8. En dernier lieu, un décret portant déchéance de la nationalité française est par lui-même dépourvu d'effet sur la présence sur le territoire français de celui qu'il vise, comme sur ses liens avec les membres de sa famille, et n'affecte pas, dès lors, le droit au respect de sa vie familiale. Ainsi, les stipulations de l'article 3 de la convention européenne de sauvegarde des droits de l'homme et des libertés fondamentales et de l'article 3-1 de la convention internationale relative aux droits de l'enfant ne peuvent être utilement invoquées à l'appui des conclusions dirigées contre le décret attaqué. M. B... ne peut non plus se prévaloir utilement des stipulations de l'article 9 de la convention internationale relative aux droits de l'enfant, qui créent seulement des obligations entre Etats.

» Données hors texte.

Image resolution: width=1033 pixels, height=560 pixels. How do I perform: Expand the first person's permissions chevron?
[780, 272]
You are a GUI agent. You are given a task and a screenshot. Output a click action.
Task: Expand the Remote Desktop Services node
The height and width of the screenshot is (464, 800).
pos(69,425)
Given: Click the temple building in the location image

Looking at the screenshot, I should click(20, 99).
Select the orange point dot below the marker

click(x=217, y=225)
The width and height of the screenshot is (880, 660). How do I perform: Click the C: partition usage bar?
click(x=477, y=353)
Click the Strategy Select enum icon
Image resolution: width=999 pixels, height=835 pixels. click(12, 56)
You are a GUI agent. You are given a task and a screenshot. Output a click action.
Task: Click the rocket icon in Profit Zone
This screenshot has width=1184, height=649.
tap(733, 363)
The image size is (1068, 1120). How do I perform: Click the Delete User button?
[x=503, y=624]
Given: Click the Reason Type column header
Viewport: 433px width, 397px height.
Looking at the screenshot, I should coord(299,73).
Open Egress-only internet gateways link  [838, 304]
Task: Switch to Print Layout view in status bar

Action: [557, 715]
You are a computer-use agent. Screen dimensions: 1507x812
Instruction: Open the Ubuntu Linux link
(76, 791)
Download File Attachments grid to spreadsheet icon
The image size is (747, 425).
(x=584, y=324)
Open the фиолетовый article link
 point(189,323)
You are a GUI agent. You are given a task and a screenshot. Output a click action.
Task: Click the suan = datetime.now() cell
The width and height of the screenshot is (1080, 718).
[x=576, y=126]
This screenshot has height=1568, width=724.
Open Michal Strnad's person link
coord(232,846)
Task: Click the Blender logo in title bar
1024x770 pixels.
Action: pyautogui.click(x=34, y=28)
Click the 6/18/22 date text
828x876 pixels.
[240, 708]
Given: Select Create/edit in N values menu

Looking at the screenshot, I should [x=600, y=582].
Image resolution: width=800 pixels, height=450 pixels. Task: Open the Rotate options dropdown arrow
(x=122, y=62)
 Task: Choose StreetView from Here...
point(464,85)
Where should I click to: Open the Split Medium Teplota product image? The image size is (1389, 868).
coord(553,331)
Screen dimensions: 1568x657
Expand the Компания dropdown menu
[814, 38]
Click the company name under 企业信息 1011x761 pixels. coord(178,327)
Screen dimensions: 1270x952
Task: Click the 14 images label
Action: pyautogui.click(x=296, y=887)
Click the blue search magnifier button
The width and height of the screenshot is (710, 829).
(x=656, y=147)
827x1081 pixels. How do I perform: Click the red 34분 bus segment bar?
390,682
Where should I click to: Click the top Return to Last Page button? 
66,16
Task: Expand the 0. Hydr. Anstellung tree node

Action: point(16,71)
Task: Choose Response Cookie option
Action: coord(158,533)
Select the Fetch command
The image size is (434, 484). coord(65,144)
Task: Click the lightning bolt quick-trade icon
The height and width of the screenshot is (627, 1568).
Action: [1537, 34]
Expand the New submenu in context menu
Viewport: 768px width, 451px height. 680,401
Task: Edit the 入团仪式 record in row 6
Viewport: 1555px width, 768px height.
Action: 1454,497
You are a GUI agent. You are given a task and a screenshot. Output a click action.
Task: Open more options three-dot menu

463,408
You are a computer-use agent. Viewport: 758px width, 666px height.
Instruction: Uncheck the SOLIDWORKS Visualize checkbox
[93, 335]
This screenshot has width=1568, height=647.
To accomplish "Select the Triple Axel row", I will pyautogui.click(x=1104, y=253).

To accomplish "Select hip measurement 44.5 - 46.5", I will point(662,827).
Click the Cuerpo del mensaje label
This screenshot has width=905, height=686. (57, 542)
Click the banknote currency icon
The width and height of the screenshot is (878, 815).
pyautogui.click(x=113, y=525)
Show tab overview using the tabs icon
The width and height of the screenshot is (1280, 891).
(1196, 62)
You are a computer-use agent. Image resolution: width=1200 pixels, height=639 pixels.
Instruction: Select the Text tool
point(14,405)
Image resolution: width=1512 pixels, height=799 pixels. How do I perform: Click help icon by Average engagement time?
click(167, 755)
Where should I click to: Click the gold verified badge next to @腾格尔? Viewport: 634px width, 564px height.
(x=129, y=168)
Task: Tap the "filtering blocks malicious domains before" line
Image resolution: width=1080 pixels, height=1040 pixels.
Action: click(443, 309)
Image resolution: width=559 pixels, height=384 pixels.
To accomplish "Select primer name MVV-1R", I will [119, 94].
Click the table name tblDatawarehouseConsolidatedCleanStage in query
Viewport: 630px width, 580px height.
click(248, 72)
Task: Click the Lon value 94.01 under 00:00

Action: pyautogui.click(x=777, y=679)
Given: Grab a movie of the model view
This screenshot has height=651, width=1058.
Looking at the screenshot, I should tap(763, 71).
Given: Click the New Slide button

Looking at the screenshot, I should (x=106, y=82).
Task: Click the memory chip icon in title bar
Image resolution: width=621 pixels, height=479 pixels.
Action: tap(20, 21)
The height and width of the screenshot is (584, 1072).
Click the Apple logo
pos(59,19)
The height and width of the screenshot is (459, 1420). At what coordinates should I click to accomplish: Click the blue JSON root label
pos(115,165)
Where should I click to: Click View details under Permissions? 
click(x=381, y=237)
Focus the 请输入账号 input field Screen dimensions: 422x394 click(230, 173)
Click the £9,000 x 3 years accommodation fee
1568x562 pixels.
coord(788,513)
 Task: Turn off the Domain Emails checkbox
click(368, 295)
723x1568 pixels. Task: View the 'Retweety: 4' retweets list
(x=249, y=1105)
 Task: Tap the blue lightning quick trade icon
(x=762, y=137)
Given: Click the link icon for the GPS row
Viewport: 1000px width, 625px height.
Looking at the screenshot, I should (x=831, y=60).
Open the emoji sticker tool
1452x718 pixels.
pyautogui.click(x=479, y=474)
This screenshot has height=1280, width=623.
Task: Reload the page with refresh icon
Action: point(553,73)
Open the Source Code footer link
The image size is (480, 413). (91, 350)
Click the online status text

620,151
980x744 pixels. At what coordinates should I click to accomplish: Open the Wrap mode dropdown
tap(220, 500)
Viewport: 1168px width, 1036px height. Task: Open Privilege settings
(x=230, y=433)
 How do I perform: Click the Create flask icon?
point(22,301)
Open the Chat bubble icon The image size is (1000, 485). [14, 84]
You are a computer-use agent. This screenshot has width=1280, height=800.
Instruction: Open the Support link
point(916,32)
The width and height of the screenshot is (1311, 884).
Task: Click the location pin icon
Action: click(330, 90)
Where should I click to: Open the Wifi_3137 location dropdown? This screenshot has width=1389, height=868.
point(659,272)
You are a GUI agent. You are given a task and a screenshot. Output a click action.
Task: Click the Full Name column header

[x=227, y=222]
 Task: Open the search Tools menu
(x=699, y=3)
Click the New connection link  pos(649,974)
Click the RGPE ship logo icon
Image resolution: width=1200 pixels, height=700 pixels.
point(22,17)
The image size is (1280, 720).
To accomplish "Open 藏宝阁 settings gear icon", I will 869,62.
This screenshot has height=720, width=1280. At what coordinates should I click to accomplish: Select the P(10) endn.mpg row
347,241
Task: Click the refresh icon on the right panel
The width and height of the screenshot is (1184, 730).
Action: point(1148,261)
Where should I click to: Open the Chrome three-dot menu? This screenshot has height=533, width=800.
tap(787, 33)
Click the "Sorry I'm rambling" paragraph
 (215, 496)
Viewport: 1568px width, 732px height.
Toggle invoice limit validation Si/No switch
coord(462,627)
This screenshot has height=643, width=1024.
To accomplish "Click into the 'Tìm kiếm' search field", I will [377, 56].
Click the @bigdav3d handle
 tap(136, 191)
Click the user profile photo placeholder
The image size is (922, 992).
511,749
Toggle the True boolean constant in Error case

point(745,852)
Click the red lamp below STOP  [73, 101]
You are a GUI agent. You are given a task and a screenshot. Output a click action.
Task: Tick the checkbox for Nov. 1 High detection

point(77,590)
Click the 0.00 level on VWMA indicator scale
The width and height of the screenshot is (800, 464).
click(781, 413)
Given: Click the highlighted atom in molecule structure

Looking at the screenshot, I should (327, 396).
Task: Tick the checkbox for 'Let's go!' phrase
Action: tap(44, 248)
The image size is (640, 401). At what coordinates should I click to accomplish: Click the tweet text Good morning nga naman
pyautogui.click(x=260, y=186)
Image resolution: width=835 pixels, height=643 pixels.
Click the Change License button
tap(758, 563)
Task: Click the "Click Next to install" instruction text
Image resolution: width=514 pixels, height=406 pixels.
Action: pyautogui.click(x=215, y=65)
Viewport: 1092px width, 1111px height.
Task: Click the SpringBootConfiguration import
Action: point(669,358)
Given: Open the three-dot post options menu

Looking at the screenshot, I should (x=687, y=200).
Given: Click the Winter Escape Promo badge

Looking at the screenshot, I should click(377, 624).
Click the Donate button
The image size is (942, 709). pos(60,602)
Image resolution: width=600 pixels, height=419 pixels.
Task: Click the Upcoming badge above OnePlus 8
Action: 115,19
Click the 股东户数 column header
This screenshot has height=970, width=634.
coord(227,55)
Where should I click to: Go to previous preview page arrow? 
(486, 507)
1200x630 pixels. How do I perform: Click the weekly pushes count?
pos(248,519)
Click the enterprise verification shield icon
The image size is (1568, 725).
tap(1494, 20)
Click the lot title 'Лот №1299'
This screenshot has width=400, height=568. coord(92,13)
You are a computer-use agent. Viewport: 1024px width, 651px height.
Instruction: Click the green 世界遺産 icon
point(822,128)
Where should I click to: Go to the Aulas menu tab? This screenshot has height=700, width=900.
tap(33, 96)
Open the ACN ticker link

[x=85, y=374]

9. En revanche, un tel décret affecte un élément constitutif de l'identité de la personne concernée et est ainsi susceptible de porter atteinte au droit au respect de sa vie privée. Au cas présent, eu égard à la gravité des faits commis par le requérant et à l'ensemble des circonstances de l'espèce, le décret attaqué n'a pas porté une atteinte disproportionnée au droit au respect de sa vie privée garanti par l'article 8 de la convention européenne de sauvegarde des droits de l'homme et des libertés fondamentales.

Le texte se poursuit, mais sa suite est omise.